--- Supplied records Enclosed Below ---
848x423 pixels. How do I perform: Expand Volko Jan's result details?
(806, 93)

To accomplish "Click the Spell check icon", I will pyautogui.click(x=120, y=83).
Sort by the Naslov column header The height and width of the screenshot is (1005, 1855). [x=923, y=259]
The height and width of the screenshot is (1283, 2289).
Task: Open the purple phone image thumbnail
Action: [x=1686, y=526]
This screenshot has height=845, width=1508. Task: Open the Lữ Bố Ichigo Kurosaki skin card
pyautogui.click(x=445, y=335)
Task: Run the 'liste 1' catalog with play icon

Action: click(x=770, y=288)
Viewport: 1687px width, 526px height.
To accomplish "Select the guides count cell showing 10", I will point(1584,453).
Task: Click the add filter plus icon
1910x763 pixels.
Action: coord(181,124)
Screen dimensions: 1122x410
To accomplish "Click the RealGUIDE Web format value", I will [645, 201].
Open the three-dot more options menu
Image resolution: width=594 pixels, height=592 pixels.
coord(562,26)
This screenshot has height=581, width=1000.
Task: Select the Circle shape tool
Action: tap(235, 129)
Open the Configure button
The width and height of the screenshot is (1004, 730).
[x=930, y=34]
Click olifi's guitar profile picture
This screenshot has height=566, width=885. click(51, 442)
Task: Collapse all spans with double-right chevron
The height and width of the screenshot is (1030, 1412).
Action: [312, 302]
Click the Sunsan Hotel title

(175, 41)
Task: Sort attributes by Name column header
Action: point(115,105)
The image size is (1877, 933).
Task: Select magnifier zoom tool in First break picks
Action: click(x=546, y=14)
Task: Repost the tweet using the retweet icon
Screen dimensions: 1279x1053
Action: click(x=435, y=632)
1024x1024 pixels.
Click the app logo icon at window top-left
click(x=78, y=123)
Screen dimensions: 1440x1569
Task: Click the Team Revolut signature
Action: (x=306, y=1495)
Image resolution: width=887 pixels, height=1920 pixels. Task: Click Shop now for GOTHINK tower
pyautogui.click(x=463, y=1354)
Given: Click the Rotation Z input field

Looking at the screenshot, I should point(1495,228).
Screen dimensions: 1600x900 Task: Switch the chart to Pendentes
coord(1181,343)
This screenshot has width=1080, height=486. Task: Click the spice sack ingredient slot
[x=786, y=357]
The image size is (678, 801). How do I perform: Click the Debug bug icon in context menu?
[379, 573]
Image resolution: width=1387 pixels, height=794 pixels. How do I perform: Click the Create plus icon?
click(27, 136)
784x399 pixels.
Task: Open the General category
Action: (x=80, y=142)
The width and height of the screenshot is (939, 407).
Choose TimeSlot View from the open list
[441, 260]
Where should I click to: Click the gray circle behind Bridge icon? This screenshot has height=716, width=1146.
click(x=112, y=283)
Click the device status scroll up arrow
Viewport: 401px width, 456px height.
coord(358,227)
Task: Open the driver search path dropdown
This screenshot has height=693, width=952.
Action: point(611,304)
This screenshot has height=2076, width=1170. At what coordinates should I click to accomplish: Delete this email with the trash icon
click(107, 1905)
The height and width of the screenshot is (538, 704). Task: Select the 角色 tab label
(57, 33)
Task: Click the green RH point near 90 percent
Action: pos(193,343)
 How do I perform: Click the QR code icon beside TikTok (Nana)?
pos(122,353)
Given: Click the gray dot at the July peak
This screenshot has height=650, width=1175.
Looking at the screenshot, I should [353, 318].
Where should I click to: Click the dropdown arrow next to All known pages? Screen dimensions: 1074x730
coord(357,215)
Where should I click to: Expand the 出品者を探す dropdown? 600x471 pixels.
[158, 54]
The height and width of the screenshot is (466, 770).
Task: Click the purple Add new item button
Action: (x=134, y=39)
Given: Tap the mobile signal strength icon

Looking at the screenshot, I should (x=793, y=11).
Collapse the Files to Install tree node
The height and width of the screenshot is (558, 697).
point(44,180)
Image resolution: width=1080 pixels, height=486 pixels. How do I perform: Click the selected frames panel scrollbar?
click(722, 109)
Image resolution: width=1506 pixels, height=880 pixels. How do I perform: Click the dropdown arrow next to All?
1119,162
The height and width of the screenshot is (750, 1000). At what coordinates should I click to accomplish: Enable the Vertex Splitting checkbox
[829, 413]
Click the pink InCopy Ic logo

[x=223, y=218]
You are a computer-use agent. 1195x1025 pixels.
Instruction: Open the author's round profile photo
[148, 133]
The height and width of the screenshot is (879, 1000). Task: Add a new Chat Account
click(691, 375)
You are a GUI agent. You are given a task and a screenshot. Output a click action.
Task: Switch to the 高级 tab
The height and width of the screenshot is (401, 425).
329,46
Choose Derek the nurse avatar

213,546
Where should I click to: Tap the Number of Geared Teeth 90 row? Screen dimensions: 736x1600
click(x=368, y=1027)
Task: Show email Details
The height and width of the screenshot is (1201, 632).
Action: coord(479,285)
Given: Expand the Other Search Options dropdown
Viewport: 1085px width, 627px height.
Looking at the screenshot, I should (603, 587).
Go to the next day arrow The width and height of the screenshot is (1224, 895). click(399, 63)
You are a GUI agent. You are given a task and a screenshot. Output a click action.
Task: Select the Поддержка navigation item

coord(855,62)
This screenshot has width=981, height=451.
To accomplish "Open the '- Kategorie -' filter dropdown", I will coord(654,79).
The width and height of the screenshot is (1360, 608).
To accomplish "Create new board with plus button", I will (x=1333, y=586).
--- End of Enclosed Supplied records ---
A precise copy of the whole listing is the expected answer.

848x423 pixels. How do I perform: Expand Volko Jan's result details?
(806, 93)

To accomplish "Click the Spell check icon", I will pyautogui.click(x=120, y=83).
Sort by the Naslov column header The height and width of the screenshot is (1005, 1855). [x=923, y=259]
The height and width of the screenshot is (1283, 2289).
Task: Open the purple phone image thumbnail
Action: [x=1686, y=526]
This screenshot has height=845, width=1508. Task: Open the Lữ Bố Ichigo Kurosaki skin card
pyautogui.click(x=445, y=335)
Task: Run the 'liste 1' catalog with play icon

Action: click(x=770, y=288)
Viewport: 1687px width, 526px height.
To accomplish "Select the guides count cell showing 10", I will point(1584,453).
Task: Click the add filter plus icon
1910x763 pixels.
Action: coord(181,124)
Screen dimensions: 1122x410
To accomplish "Click the RealGUIDE Web format value", I will [645, 201].
Open the three-dot more options menu
Image resolution: width=594 pixels, height=592 pixels.
coord(562,26)
This screenshot has height=581, width=1000.
Task: Select the Circle shape tool
Action: tap(235, 129)
Open the Configure button
The width and height of the screenshot is (1004, 730).
[x=930, y=34]
Click olifi's guitar profile picture
This screenshot has height=566, width=885. click(51, 442)
Task: Collapse all spans with double-right chevron
The height and width of the screenshot is (1030, 1412).
Action: [312, 302]
Click the Sunsan Hotel title

(175, 41)
Task: Sort attributes by Name column header
Action: point(115,105)
The image size is (1877, 933).
Task: Select magnifier zoom tool in First break picks
Action: click(x=546, y=14)
Task: Repost the tweet using the retweet icon
Screen dimensions: 1279x1053
Action: click(x=435, y=632)
1024x1024 pixels.
Click the app logo icon at window top-left
click(x=78, y=123)
Screen dimensions: 1440x1569
Task: Click the Team Revolut signature
Action: (x=306, y=1495)
Image resolution: width=887 pixels, height=1920 pixels. Task: Click Shop now for GOTHINK tower
pyautogui.click(x=463, y=1354)
Given: Click the Rotation Z input field

Looking at the screenshot, I should point(1495,228).
Screen dimensions: 1600x900 Task: Switch the chart to Pendentes
coord(1181,343)
This screenshot has width=1080, height=486. Task: Click the spice sack ingredient slot
[x=786, y=357]
The image size is (678, 801). How do I perform: Click the Debug bug icon in context menu?
[379, 573]
Image resolution: width=1387 pixels, height=794 pixels. How do I perform: Click the Create plus icon?
click(27, 136)
784x399 pixels.
Task: Open the General category
Action: (x=80, y=142)
The width and height of the screenshot is (939, 407).
Choose TimeSlot View from the open list
[441, 260]
Where should I click to: Click the gray circle behind Bridge icon? This screenshot has height=716, width=1146.
click(x=112, y=283)
Click the device status scroll up arrow
Viewport: 401px width, 456px height.
coord(358,227)
Task: Open the driver search path dropdown
This screenshot has height=693, width=952.
Action: point(611,304)
This screenshot has height=2076, width=1170. At what coordinates should I click to accomplish: Delete this email with the trash icon
click(107, 1905)
The height and width of the screenshot is (538, 704). Task: Select the 角色 tab label
(57, 33)
Task: Click the green RH point near 90 percent
Action: pos(193,343)
 How do I perform: Click the QR code icon beside TikTok (Nana)?
pos(122,353)
Given: Click the gray dot at the July peak
This screenshot has height=650, width=1175.
Looking at the screenshot, I should [353, 318].
Where should I click to: Click the dropdown arrow next to All known pages? Screen dimensions: 1074x730
coord(357,215)
Where should I click to: Expand the 出品者を探す dropdown? 600x471 pixels.
[158, 54]
The height and width of the screenshot is (466, 770).
Task: Click the purple Add new item button
Action: (x=134, y=39)
Given: Tap the mobile signal strength icon

Looking at the screenshot, I should (x=793, y=11).
Collapse the Files to Install tree node
The height and width of the screenshot is (558, 697).
point(44,180)
Image resolution: width=1080 pixels, height=486 pixels. How do I perform: Click the selected frames panel scrollbar?
click(722, 109)
Image resolution: width=1506 pixels, height=880 pixels. How do I perform: Click the dropdown arrow next to All?
1119,162
The height and width of the screenshot is (750, 1000). At what coordinates should I click to accomplish: Enable the Vertex Splitting checkbox
[829, 413]
Click the pink InCopy Ic logo

[x=223, y=218]
You are a computer-use agent. 1195x1025 pixels.
Instruction: Open the author's round profile photo
[148, 133]
The height and width of the screenshot is (879, 1000). Task: Add a new Chat Account
click(691, 375)
You are a GUI agent. You are given a task and a screenshot. Output a click action.
Task: Switch to the 高级 tab
The height and width of the screenshot is (401, 425).
329,46
Choose Derek the nurse avatar

213,546
Where should I click to: Tap the Number of Geared Teeth 90 row? Screen dimensions: 736x1600
click(x=368, y=1027)
Task: Show email Details
The height and width of the screenshot is (1201, 632).
Action: coord(479,285)
Given: Expand the Other Search Options dropdown
Viewport: 1085px width, 627px height.
Looking at the screenshot, I should (603, 587).
Go to the next day arrow The width and height of the screenshot is (1224, 895). click(399, 63)
You are a GUI agent. You are given a task and a screenshot. Output a click action.
Task: Select the Поддержка navigation item

coord(855,62)
This screenshot has width=981, height=451.
To accomplish "Open the '- Kategorie -' filter dropdown", I will coord(654,79).
The width and height of the screenshot is (1360, 608).
To accomplish "Create new board with plus button", I will (x=1333, y=586).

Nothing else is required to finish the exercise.